Présentement, un élève qui fait des fautes de français est pénalisé uniquement lors d’une évaluation en écriture. Il est interdit de lui enlever des points pour des erreurs d’orthographe dans les autres matières et même lors d’évaluations en lecture dans un cours de français.

«Comment un enfant peut penser que c’est important de savoir écrire correctement si on s’en fiche à l’école la majorité du temps?», lance Suzanne-G. Chartrand, professeure retraitée de l’Université Laval. 

Mais pénaliser un élève pour ses erreurs de français en univers social ou en sciences est loin de faire l’unanimité parmi les enseignants, qui craignent d’en «rajouter une couche» sur le dos de leurs élèves déjà en difficulté. 

Des fautes «soulignées»

Plusieurs s’entendent toutefois pour affirmer que les fautes de français dans les autres matières devraient être «soulignées» par l’enseignant, sans toutefois être prises en compte dans la note finale. 
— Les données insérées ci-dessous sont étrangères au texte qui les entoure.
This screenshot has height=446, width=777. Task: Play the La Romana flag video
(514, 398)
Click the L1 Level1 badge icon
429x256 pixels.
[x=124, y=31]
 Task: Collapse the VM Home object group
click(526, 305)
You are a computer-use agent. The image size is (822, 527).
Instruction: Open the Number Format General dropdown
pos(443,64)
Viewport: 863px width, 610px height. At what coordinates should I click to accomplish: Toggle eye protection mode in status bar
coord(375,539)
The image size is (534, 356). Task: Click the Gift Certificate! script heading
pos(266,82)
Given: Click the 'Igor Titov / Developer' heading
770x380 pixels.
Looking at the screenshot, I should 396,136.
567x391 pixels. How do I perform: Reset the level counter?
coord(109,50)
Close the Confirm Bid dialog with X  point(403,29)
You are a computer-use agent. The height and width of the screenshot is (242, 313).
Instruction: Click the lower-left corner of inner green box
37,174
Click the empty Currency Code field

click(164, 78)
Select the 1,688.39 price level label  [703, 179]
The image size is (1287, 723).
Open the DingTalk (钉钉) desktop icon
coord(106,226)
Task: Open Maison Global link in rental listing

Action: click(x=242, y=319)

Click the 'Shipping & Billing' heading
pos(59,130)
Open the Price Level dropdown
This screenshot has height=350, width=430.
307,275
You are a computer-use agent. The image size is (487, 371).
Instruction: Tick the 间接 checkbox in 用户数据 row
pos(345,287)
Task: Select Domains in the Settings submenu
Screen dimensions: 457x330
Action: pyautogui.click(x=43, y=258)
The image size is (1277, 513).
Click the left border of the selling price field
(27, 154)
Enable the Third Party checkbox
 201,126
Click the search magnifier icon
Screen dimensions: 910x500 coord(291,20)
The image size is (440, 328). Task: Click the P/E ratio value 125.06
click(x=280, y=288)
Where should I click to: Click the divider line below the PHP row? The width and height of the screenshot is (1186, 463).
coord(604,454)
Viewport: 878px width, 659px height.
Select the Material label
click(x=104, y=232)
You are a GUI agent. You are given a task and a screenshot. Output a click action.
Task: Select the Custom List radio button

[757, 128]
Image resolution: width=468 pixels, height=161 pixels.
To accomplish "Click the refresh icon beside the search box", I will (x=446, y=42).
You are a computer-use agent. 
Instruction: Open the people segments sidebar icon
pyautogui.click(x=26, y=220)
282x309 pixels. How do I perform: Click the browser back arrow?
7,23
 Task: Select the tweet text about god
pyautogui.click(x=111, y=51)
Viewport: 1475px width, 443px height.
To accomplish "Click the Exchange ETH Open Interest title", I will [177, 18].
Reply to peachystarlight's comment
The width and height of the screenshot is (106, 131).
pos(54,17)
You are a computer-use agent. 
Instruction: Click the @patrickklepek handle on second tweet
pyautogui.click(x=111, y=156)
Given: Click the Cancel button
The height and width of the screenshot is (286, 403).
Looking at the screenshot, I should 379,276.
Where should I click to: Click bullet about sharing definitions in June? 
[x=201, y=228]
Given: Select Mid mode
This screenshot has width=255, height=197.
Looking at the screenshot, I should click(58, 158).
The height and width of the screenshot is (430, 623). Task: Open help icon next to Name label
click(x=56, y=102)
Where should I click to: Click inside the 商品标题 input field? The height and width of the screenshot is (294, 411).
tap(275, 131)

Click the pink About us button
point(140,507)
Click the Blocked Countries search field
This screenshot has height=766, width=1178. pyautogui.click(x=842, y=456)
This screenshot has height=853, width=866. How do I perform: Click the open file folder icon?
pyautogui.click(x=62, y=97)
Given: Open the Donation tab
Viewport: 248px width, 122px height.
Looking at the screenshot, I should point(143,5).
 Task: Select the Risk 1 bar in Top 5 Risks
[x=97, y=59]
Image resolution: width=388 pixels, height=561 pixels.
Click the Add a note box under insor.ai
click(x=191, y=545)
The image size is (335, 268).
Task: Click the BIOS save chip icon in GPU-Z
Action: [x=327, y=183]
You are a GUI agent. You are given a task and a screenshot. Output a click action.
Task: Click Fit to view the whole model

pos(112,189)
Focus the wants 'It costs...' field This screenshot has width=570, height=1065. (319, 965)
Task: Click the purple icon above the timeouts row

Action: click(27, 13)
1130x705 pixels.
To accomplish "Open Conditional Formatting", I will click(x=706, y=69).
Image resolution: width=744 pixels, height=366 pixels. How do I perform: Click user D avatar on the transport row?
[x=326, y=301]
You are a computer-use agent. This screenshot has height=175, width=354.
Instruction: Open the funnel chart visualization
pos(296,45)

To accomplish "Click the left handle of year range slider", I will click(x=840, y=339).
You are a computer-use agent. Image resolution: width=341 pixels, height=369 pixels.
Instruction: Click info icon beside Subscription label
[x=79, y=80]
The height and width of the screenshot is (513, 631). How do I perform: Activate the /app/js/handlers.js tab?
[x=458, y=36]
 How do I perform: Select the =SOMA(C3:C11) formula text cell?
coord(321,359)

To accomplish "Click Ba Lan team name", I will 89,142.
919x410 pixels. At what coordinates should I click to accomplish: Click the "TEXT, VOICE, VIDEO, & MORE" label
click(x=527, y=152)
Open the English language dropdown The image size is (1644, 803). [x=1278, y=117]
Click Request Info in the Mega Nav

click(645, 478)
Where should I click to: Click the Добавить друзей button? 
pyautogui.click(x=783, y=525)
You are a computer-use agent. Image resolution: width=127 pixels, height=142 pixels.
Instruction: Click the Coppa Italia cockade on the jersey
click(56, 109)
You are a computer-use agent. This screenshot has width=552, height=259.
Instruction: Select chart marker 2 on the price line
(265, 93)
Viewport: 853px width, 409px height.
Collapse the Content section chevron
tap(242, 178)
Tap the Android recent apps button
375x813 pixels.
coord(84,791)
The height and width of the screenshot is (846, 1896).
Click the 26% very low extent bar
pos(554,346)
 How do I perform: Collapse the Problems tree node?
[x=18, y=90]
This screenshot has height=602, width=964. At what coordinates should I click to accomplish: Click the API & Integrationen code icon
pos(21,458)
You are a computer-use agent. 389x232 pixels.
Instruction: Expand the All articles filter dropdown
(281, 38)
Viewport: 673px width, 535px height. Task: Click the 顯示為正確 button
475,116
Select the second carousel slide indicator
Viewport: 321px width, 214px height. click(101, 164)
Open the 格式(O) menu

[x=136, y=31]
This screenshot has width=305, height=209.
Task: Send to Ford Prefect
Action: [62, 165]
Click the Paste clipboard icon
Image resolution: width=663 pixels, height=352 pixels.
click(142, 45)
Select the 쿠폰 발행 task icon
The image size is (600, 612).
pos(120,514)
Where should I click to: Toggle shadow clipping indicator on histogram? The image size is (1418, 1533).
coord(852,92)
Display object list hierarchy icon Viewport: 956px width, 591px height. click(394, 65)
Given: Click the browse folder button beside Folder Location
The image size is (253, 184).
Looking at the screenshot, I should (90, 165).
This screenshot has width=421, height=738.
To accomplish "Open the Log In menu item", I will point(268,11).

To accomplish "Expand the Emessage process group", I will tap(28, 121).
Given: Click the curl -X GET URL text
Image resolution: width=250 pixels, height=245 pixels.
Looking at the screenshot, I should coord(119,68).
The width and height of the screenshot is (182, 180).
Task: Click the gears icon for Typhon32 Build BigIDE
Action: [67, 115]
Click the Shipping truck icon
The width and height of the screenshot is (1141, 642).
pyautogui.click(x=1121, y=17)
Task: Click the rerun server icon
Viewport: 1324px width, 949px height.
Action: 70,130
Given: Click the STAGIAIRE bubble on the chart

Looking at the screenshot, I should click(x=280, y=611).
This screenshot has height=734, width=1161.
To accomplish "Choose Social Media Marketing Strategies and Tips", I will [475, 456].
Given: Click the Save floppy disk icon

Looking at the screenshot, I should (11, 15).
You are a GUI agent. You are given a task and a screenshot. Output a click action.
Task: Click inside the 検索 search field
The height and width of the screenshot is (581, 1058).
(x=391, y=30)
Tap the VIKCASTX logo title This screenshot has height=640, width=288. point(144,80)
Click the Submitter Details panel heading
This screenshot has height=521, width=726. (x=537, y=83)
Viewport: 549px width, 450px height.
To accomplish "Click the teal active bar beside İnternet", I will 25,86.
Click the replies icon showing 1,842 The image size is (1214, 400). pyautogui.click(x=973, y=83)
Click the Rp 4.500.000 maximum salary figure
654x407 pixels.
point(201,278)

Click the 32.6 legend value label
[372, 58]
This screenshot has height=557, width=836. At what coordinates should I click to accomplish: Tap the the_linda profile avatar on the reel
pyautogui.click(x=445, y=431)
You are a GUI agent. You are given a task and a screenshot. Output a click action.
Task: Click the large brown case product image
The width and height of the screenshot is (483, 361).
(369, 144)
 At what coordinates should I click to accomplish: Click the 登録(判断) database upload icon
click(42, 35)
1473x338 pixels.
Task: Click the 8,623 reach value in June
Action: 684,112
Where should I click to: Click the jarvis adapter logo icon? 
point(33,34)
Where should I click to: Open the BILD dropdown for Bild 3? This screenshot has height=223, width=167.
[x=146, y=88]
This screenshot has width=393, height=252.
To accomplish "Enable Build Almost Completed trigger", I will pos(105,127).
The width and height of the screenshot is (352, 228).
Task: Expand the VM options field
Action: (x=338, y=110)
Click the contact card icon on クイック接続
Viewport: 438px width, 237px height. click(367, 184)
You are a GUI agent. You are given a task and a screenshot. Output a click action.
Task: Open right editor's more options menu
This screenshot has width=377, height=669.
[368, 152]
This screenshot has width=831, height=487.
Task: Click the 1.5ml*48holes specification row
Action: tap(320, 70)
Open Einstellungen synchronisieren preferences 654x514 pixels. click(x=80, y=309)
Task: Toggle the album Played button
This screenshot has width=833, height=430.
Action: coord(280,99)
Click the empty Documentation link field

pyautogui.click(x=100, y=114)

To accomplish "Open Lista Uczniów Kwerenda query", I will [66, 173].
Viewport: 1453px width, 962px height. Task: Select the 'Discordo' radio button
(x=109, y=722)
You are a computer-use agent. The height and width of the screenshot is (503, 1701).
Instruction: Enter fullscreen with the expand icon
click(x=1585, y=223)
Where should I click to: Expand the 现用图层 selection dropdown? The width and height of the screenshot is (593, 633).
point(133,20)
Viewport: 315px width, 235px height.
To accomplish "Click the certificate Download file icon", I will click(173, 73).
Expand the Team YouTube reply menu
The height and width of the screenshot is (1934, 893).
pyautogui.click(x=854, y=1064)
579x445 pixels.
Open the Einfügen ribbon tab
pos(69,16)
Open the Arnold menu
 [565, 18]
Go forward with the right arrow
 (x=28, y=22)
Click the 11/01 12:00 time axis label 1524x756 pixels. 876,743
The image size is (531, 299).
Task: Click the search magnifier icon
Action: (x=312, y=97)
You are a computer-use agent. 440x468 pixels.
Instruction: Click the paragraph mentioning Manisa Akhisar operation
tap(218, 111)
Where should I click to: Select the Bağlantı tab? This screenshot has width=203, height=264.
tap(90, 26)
Pascale LeFrançois Courtoisie

«On devrait souligner la faute et la faire corriger par l’élève pour envoyer le message que le français, c’est important en tout temps», affirme Pascale Lefrançois­­­, doyenne à la Faculté des sciences de l’éducation de l’Université de Montréal.

«Dans toutes les matières, du temps devrait être prévu lors d’une évaluation afin de permettre aux élèves de réviser leur texte», ajoute Carole Fischer, professeure associée à l’Université du Québec à Chicoutimi.

À l’Association québécoise des professeur.e.s de français, on souligne toutefois que cette approche est beaucoup plus difficile à mettre en place au secondaire, puisqu’un enseignant en français corrige habituellement les copies de ses élèves en fonction du contenu qui a été vu en classe.

«Je ne pense pas que tous les enseignants connaissent la progression des apprentissages en français pour chaque niveau du secondaire, indique son vice-président, Antoine Dumaine. Ça enverrait un drôle de message si moi, en français, je ne corrige pas certaines notions parce que mes élèves ne sont pas rendus là, alors qu’on leur souligne les mêmes fautes en univers social.»

Une telle approche doit alors reposer sur un véritable travail de concertation entre les enseignants, ajoute-t-il.